The Department of Transportation’s Disadvantaged Business Enterprise program, which governs federal highway and transit contracts, underwent a significant change in late 2025. Historically, women and members of certain racial or ethnic minority groups received a rebuttable presumption of social and economic disadvantage — meaning the government assumed they qualified unless someone proved otherwise. An interim final rule effective in October 2025 eliminated that presumption. Now every applicant, regardless of race or sex, must provide individualized proof of disadvantage through a personal narrative describing specific instances of economic hardship, systemic barriers, and denied opportunities.13U.S. Department of Transportation. DBE Interim Final Rule There is no application fee for DBE certification, but the documentation burden increased substantially with this change.
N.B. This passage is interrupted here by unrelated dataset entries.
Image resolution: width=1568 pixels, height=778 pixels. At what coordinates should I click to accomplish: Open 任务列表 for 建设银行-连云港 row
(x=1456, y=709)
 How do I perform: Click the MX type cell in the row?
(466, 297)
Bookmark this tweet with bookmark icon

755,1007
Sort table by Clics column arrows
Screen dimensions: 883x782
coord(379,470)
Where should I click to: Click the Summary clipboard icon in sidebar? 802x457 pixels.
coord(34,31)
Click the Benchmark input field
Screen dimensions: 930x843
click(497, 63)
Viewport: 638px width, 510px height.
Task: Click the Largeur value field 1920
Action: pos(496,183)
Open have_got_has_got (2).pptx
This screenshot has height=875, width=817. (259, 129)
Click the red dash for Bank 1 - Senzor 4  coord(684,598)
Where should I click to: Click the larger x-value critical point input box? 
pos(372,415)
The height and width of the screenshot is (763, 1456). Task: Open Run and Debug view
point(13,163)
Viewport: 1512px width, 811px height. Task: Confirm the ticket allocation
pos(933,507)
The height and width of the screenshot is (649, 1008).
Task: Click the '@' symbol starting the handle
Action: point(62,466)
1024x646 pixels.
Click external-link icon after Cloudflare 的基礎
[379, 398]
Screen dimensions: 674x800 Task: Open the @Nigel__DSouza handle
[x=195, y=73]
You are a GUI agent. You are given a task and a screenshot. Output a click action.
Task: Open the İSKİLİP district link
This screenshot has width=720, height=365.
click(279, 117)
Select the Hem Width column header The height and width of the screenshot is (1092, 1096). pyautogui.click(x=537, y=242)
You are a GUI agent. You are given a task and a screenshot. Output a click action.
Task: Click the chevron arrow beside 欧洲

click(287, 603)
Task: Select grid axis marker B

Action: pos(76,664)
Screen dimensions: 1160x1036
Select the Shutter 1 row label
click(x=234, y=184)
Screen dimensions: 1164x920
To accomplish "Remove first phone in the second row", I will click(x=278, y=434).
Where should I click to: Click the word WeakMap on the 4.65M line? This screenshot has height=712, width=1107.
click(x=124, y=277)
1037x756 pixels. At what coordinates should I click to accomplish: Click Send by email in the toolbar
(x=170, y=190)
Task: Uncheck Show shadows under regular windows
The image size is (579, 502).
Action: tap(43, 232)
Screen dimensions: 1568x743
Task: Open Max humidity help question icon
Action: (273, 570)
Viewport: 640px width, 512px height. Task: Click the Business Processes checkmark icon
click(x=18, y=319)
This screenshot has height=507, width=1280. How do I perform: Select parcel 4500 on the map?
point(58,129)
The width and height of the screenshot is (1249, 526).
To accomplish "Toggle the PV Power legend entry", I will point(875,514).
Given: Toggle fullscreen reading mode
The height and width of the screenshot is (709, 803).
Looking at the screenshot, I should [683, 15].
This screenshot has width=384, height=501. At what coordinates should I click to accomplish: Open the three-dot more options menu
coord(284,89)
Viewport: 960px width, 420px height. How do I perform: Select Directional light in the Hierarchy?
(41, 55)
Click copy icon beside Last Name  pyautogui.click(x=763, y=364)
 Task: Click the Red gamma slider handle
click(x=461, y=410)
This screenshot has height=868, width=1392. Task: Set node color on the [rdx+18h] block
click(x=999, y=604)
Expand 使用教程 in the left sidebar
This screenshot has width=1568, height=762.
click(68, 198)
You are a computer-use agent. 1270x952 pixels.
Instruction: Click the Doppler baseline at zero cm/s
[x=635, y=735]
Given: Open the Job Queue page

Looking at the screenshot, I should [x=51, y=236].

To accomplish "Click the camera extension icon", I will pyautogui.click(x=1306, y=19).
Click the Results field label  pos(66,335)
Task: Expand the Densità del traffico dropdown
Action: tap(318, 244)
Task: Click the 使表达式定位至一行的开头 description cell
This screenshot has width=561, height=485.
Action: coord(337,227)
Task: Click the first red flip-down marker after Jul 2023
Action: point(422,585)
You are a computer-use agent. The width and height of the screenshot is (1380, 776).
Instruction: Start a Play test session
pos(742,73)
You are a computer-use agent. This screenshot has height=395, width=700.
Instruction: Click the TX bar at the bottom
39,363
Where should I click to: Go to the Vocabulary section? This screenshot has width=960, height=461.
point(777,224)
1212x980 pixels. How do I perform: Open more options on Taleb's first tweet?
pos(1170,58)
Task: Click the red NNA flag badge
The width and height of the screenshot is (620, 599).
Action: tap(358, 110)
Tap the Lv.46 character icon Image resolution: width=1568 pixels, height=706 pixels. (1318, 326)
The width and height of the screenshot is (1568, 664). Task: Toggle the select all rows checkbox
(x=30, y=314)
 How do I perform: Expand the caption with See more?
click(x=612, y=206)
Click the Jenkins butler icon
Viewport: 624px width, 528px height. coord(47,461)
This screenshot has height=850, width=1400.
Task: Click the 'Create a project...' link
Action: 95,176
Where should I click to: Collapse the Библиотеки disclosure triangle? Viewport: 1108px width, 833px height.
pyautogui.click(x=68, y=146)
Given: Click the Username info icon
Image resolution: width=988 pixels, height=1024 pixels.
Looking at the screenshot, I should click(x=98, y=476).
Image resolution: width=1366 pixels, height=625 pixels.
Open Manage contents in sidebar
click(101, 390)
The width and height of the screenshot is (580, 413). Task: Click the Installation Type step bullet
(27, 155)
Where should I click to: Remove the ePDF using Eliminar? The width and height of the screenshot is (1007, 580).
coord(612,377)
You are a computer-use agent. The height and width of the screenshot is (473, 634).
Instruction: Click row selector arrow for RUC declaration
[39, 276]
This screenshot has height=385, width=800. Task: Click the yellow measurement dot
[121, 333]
Hiring Goals for Veterans and Individuals with Disabilities

While race- and sex-based affirmative action requirements for federal contractors were eliminated in 2025, the obligations covering protected veterans and individuals with disabilities survived intact. These are rooted in separate statutes — not in Executive Order 11246 — and the Department of Labor has confirmed that both remain in effect.4Federal Register. Modifications to the Regulations Implementing Section 503 of the Rehabilitation Act of 1973, as Amended

Individuals with Disabilities

Section 503 of the Rehabilitation Act requires federal contractors to set a utilization goal of 7 percent for qualified individuals with disabilities within each job group — or across the entire workforce for contractors with 100 or fewer employees. This is not a quota; it’s a benchmark for measuring whether recruitment and retention efforts are working. Contractors must conduct an annual utilization analysis, identify problem areas, and develop action-oriented programs to address gaps.14eCFR. 41 CFR Part 60-741 – Affirmative Action and Nondiscrimination Obligations of Contractors and Subcontractors Regarding Individuals with Disabilities

Protected Veterans

The Vietnam Era Veterans’ Readjustment Assistance Act requires federal contractors to take affirmative steps to recruit, hire, promote, and retain protected veterans.15U.S. Department of Labor. Vietnam Era Veterans’ Readjustment Assistance Act Contractors must set an annual hiring benchmark using one of two methods: adopt the national percentage of veterans in the civilian labor force (currently 5.1 percent), or calculate a custom benchmark using state-level veteran employment data, the contractor’s own applicant and hiring ratios, and recruitment effectiveness assessments.16eCFR. 41 CFR 60-300.45 – Benchmarks for Hiring The regulations are explicit: these benchmarks are not rigid quotas, ceilings, or floors.17U.S. Department of Labor. VEVRAA Hiring Benchmark

Self-Identification and Enforcement

To track progress under both programs, contractors must invite applicants and current employees to voluntarily self-identify their disability or veteran status using standardized forms. The data is confidential and used solely to monitor the effectiveness of outreach and hiring efforts.18U.S. Department of Labor. Voluntary Self-Identification of Disability Form The Office of Federal Contract Compliance Programs audits contractor records, including recruitment logs, applicant flow data, and reasonable accommodation records, to verify compliance. A contractor that fails to maintain these records or demonstrate good-faith efforts toward its benchmarks risks losing eligibility for federal contracts.